Text and element pointing records:
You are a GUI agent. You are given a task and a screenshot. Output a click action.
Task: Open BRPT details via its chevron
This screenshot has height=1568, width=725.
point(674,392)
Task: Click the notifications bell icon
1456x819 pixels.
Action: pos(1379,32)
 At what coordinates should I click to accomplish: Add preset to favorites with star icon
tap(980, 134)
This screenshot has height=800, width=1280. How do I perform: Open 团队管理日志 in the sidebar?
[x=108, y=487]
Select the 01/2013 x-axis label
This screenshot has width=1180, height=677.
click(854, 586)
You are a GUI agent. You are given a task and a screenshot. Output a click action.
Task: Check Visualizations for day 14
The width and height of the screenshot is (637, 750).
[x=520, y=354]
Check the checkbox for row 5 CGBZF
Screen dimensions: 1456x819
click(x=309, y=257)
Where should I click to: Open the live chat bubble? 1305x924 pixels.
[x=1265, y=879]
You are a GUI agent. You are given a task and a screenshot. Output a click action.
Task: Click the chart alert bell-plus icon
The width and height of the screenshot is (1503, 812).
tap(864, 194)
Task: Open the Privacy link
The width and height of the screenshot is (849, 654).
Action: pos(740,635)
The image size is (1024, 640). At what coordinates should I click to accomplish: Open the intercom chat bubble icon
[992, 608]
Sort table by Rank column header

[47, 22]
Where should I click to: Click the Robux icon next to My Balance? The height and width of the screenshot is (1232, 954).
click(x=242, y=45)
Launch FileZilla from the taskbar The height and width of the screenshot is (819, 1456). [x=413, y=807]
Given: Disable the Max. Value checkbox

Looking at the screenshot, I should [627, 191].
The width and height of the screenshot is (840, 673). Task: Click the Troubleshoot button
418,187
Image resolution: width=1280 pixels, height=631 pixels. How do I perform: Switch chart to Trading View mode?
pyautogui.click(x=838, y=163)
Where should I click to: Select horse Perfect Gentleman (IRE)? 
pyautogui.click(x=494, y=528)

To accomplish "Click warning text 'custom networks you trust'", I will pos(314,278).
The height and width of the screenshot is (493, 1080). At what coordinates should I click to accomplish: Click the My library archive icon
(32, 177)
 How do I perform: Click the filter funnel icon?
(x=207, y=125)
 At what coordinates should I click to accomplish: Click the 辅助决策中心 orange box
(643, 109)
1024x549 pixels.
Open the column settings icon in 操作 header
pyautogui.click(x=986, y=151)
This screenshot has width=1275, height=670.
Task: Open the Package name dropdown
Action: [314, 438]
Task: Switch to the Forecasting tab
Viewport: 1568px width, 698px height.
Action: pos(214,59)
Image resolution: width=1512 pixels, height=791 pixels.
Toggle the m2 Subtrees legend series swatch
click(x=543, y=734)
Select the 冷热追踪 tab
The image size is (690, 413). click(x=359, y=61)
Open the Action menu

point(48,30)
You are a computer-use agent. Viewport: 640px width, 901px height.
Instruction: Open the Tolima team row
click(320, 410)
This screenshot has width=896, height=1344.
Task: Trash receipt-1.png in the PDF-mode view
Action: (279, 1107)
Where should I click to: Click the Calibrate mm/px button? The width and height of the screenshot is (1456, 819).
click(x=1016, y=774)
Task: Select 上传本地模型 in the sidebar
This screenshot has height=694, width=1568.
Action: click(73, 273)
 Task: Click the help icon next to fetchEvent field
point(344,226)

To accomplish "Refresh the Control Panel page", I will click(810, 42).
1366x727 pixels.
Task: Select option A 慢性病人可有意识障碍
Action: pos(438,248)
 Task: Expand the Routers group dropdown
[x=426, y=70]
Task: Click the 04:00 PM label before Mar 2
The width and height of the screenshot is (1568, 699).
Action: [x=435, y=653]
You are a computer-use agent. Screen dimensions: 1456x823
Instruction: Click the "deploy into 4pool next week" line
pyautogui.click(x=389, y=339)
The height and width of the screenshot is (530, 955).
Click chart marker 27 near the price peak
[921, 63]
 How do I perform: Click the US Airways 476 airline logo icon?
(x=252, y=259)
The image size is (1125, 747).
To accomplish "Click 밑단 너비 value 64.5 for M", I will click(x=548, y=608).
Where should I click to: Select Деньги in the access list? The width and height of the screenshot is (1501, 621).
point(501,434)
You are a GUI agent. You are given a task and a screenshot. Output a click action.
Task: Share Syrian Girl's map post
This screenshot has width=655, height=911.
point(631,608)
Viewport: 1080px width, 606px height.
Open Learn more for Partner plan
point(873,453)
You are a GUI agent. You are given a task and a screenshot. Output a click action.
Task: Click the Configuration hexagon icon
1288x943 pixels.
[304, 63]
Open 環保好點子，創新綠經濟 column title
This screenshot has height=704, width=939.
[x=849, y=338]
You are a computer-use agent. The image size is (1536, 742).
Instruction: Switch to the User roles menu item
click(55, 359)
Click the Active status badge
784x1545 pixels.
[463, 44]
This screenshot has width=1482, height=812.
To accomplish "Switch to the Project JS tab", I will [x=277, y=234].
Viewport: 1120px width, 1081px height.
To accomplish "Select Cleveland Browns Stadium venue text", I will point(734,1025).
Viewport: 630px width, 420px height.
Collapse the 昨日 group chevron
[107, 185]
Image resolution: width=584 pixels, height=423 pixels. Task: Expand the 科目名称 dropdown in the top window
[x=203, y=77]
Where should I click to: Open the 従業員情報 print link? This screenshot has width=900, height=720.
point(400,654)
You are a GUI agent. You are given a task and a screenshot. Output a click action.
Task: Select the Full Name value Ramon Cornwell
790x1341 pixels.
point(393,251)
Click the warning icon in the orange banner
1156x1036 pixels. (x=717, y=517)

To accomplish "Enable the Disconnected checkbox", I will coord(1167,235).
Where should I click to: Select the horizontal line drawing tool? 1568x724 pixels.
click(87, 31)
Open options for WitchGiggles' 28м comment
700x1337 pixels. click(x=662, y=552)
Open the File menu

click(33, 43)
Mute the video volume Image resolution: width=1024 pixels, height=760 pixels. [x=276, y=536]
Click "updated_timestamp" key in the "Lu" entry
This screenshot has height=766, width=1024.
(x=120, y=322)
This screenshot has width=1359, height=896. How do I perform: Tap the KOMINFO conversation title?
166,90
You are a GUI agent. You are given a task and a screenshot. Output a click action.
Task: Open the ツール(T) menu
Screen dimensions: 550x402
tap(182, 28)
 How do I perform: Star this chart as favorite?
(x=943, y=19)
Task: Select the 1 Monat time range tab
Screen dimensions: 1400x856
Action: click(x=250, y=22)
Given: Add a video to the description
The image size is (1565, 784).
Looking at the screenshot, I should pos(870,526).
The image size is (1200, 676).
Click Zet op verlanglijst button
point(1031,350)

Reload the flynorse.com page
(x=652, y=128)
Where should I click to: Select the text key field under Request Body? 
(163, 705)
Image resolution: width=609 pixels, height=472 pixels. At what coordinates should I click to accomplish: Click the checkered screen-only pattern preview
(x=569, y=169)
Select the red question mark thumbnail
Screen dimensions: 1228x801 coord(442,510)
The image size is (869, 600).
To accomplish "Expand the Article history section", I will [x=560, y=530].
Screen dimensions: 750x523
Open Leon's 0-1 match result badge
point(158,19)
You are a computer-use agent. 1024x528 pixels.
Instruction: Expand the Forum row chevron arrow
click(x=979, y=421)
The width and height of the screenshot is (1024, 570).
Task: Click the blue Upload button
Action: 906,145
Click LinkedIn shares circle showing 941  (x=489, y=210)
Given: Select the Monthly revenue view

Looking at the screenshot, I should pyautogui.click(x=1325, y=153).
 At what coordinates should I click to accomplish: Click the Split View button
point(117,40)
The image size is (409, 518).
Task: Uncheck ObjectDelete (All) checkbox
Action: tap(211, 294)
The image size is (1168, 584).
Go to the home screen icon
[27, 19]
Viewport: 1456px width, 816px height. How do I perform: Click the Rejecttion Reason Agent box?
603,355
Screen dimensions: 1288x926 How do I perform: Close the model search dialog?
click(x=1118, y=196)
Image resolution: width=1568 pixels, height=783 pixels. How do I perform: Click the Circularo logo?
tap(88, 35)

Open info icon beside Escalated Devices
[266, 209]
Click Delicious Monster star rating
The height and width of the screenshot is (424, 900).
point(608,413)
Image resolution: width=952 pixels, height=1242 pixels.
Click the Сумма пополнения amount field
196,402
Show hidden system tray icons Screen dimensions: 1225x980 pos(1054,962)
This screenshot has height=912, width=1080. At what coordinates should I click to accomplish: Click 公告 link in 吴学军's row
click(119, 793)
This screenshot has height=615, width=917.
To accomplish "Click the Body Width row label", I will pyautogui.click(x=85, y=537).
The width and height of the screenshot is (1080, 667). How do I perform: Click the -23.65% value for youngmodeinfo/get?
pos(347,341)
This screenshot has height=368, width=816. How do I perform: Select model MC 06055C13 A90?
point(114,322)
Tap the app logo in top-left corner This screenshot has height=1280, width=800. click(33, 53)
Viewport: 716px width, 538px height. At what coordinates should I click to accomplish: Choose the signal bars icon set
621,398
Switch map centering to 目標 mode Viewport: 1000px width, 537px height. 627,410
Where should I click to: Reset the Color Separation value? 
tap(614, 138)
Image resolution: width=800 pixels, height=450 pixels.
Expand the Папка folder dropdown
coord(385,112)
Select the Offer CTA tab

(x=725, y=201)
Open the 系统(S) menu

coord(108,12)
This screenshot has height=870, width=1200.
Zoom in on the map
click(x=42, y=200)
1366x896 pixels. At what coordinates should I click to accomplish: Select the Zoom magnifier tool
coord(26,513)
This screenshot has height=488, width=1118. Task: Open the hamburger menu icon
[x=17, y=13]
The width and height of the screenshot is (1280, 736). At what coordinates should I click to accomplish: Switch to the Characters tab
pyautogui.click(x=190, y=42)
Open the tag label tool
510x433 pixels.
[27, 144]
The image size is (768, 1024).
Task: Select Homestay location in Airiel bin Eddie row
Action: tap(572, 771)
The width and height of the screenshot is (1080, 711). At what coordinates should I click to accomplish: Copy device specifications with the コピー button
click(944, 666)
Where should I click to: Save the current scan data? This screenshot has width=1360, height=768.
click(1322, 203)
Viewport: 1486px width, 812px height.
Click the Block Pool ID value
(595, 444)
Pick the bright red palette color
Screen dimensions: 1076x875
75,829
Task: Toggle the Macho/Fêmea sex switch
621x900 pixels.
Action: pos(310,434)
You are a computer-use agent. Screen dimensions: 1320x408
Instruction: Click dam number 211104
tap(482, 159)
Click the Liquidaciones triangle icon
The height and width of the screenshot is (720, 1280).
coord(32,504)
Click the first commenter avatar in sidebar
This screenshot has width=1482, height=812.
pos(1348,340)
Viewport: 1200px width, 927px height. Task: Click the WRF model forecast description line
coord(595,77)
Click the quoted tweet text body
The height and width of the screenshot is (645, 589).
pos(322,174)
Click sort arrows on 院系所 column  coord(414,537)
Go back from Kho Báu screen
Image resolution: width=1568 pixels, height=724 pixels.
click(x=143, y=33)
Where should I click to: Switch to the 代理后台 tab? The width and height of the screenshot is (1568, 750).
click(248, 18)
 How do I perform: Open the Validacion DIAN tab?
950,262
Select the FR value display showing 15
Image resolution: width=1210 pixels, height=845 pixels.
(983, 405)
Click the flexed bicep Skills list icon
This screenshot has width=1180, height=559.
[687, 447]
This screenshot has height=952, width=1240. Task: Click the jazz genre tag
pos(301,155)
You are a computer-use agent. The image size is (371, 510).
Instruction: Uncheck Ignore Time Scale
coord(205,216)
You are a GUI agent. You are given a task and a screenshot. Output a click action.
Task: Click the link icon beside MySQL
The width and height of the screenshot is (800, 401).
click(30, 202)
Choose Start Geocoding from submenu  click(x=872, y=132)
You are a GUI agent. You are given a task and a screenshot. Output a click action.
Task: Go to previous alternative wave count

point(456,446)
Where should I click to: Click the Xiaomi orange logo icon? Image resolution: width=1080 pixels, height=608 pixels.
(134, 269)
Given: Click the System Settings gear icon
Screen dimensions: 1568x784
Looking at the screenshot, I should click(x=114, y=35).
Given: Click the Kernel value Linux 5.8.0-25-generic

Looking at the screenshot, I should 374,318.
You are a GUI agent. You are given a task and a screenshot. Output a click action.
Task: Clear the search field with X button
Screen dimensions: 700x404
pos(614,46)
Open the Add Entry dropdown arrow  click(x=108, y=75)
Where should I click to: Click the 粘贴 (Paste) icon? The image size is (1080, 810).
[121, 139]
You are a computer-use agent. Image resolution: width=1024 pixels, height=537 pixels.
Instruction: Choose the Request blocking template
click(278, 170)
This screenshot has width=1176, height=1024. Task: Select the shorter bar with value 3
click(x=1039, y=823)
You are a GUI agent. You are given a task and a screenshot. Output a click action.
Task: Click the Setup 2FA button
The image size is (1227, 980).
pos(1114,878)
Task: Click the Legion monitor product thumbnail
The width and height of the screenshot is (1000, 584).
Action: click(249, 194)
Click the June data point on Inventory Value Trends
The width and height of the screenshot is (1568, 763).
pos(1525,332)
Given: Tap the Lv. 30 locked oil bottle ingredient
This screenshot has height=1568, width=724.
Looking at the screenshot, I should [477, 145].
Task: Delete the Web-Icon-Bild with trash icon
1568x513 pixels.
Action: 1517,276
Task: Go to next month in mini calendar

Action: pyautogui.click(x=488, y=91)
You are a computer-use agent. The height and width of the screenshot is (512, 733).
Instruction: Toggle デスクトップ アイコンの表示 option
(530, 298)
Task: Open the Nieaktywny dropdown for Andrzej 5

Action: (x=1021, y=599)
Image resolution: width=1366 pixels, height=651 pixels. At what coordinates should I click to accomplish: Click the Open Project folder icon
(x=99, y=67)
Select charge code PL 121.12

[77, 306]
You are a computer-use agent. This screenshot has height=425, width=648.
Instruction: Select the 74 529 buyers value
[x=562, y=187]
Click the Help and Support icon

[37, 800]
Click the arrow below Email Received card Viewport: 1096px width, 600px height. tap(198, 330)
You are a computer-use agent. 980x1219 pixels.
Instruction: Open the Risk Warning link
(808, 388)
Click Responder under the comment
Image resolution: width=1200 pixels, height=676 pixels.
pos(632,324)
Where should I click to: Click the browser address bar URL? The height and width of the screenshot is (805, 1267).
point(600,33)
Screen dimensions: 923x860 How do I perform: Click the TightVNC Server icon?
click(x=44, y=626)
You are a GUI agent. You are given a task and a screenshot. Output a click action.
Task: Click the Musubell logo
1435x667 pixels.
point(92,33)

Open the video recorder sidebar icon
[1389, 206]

YOUR GOAL =
Please print the lines of the records starting with the line containing "At what coordinates should I click to accomplish: Add" and ending with the line containing "[x=1265, y=879]", both included.

OUTPUT OF THE EXERCISE =
 At what coordinates should I click to accomplish: Add preset to favorites with star icon
tap(980, 134)
This screenshot has height=800, width=1280. How do I perform: Open 团队管理日志 in the sidebar?
[x=108, y=487]
Select the 01/2013 x-axis label
This screenshot has width=1180, height=677.
click(854, 586)
You are a GUI agent. You are given a task and a screenshot. Output a click action.
Task: Check Visualizations for day 14
The width and height of the screenshot is (637, 750).
[x=520, y=354]
Check the checkbox for row 5 CGBZF
Screen dimensions: 1456x819
click(x=309, y=257)
Where should I click to: Open the live chat bubble? 1305x924 pixels.
[x=1265, y=879]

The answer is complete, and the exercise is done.